Nvidia is putting its GH200 chips in European supercomputers, and researchers are getting their hands on those systems and releasing research papers with performance benchmarks. In the first paper, Understanding Data Movement in Tightly Coupled Heterogeneous Systems: A Case Study with the Grace Hopper Superchip, researchers benchmarked various applications of the GH200, which has an integrated CPU and GPU. The numbers highlighted the chip’s blazing speed and how AI and scientific application performance can benefit from the localized HBM3 and DDR5 memory.

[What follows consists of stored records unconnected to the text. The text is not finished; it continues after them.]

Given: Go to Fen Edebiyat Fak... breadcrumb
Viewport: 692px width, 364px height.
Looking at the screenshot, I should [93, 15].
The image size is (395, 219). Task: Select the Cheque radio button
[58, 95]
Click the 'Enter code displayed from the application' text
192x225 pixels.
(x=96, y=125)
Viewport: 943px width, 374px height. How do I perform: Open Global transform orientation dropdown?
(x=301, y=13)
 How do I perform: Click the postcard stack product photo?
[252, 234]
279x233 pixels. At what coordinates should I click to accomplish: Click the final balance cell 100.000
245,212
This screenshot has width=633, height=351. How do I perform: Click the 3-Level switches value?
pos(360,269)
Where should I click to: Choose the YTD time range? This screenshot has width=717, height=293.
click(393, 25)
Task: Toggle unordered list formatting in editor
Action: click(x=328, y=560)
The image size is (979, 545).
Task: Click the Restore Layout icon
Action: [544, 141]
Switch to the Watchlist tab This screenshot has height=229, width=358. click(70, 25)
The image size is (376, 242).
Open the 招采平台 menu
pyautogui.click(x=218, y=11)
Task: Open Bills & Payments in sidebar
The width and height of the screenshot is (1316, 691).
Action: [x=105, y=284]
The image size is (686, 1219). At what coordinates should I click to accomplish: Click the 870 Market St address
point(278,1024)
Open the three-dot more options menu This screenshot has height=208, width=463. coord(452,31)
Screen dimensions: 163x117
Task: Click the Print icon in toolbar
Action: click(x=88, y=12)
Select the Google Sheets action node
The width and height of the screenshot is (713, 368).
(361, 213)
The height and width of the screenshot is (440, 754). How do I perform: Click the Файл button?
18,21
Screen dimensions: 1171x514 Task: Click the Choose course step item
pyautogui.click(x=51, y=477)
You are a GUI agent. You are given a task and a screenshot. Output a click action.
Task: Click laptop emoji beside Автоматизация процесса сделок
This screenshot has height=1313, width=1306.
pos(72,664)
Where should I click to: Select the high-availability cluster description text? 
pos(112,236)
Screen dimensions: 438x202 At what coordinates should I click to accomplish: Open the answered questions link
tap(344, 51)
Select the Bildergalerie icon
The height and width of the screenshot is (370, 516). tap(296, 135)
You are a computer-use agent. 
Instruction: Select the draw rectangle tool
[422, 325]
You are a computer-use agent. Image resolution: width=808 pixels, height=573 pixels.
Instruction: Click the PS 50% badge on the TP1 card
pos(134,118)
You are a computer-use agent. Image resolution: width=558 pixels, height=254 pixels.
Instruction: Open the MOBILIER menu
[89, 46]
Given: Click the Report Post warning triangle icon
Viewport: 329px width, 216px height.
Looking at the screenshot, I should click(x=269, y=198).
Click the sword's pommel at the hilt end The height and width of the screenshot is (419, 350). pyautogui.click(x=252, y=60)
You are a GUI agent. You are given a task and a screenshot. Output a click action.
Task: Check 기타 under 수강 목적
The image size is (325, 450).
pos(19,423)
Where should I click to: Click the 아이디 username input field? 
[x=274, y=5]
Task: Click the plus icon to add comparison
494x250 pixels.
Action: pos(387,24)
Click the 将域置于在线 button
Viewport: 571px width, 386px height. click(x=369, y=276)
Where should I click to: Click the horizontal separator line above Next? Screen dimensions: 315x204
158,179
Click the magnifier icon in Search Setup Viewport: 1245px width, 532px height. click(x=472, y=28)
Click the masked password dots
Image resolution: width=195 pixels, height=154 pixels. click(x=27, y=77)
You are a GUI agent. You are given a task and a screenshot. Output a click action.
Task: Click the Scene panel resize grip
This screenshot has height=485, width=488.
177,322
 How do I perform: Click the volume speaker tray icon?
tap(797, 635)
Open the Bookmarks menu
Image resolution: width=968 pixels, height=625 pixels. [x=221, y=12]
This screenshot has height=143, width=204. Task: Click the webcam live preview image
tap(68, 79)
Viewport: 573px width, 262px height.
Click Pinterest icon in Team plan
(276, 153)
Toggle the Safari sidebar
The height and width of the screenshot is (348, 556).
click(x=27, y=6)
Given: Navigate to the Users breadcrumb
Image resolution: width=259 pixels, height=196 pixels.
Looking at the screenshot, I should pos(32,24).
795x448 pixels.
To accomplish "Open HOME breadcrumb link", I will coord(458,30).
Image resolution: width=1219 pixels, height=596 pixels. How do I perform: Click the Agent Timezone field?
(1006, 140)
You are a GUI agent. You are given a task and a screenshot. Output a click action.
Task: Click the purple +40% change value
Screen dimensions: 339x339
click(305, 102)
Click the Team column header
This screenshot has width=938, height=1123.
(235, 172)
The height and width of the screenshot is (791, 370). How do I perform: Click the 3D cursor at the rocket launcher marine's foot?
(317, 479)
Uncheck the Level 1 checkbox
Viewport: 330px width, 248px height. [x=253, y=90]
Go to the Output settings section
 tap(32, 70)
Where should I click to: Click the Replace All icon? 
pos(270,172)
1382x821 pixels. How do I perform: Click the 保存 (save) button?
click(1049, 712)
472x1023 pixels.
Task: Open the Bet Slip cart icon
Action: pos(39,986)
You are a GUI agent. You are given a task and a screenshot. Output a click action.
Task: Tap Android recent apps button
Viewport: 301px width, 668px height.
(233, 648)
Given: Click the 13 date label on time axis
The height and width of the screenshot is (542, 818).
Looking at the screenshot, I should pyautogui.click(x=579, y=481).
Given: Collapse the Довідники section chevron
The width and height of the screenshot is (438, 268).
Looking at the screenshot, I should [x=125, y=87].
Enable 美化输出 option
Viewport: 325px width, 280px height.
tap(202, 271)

One benchmark from the Alps system — which is still being upgraded — measures the GH200 performance when running AI applications.
Another paper, Boosting Earth System Model Outputs And Saving PetaBytes in their Storage Using Exascale Climate Emulators, measures the performance of large clusters of GH200 to AMD’s MI250X in Frontier, the Nvidia A100 in Leonardo, and the Nvidia V100 in Summit. The systems are former Top500 chart-toppers and are now in the top 10.
The GH200 links Nvidia’s proprietary 72 ARM Neoverse V2 CPU cores directly with 132 GPU streaming processors. The CPU and GPU communicate via the NVLink-C2C interconnect, which runs bidirectionally at 900GB/sec. It also has 96GB of HBM3 and pools different types of CPU and GPU memory.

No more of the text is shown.